Teachers that I spoke to said they don’t like being placed in an adversarial role, and would rather focus on what they do best: teaching.
Nathaniel Myers, an associate teaching professor at Notre Dame, said he’d rather create “a space where students feel comfortable being transparent, so that we can think through these things together.” SJSU’s Perez said a number of professors involved in Facebook groups tailored to AI in the classroom have reported mental health issues, and that it was demoralizing to see so much unethical AI use in the classroom, creating even less job satisfaction.

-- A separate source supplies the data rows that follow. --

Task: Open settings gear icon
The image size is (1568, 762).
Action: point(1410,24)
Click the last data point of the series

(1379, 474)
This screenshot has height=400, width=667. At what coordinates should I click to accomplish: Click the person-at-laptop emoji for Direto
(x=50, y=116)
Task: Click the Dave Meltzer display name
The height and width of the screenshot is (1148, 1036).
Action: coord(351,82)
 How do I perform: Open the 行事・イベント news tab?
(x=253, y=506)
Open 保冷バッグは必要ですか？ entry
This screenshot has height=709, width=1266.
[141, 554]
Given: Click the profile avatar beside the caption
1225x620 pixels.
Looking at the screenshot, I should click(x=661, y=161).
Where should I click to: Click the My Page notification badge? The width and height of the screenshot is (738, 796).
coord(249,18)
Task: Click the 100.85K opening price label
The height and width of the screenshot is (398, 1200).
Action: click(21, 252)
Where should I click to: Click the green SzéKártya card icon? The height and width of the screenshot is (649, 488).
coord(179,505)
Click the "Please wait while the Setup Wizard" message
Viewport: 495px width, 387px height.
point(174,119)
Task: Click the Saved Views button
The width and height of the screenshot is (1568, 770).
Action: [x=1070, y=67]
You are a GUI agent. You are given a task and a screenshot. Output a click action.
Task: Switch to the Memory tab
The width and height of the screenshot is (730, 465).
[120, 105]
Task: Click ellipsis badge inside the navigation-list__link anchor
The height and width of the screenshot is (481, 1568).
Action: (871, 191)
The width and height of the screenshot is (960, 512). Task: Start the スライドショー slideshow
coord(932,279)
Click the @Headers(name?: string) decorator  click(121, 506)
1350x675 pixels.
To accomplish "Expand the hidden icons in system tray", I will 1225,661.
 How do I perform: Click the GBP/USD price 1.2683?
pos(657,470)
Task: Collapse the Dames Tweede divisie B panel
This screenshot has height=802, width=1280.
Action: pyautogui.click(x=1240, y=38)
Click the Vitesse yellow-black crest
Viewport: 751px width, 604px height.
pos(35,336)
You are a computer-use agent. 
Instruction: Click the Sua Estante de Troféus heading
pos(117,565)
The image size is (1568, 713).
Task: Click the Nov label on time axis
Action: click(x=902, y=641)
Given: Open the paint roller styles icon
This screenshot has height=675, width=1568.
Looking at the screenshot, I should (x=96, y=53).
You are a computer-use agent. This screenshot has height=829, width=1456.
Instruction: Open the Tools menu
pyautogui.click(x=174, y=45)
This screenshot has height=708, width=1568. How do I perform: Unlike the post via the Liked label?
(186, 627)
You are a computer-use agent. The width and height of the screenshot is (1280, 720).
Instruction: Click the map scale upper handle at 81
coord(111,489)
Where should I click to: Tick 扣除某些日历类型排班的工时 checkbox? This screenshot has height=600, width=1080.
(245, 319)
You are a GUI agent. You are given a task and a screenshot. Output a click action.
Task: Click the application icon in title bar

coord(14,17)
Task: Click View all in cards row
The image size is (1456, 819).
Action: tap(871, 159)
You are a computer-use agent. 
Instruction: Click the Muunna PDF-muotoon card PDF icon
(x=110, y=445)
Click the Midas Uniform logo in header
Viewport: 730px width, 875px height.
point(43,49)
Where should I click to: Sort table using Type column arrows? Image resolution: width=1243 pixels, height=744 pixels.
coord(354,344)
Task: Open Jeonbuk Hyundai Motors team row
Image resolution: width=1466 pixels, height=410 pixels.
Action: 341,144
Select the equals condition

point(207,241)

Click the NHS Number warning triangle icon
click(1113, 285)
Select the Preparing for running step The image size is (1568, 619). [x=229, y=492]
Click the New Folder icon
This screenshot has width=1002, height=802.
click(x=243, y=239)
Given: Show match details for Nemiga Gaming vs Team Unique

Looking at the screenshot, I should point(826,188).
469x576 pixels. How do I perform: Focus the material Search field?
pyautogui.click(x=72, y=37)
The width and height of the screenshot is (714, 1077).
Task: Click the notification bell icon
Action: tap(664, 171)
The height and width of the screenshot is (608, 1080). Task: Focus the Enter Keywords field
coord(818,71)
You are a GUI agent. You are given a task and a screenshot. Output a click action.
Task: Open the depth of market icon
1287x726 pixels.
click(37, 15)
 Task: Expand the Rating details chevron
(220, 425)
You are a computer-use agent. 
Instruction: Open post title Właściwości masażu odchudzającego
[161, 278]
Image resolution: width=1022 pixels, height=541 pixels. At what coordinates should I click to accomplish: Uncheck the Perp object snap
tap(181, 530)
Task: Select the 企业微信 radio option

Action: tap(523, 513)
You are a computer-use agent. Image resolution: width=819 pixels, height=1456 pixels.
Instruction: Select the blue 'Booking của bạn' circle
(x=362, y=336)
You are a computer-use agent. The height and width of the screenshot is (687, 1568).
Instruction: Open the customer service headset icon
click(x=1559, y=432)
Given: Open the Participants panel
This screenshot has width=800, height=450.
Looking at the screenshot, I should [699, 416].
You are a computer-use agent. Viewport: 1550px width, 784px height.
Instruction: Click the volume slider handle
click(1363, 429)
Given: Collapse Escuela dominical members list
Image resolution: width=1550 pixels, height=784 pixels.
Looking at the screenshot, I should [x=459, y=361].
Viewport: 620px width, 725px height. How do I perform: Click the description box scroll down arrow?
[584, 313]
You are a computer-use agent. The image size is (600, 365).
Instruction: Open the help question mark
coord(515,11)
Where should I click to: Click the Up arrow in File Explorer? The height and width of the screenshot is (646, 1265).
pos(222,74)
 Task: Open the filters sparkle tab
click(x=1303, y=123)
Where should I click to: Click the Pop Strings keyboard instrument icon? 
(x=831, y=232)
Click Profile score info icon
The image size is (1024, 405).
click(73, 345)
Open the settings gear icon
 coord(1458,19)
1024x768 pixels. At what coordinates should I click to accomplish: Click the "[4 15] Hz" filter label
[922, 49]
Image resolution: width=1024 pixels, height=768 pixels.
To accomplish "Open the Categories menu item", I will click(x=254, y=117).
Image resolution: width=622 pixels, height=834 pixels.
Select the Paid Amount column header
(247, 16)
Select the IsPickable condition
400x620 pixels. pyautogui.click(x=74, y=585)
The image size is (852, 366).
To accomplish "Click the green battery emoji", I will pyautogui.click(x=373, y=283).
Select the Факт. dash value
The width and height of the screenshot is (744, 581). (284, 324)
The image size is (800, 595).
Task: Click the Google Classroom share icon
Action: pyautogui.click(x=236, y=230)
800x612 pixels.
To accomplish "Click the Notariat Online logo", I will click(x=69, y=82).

The pressure, though, falls on both teachers and their students, and both are also turning to AI to ease their burden.
“What you’re trying to do is pit AI versus AI,” Nitesh Chawla, a professor of computer science and engineering at Notre Dame, said. “One AI is creating content. The other AI is trying to detect if some other AI created that content. You’re pitting them against each other. I don’t even know what that means!”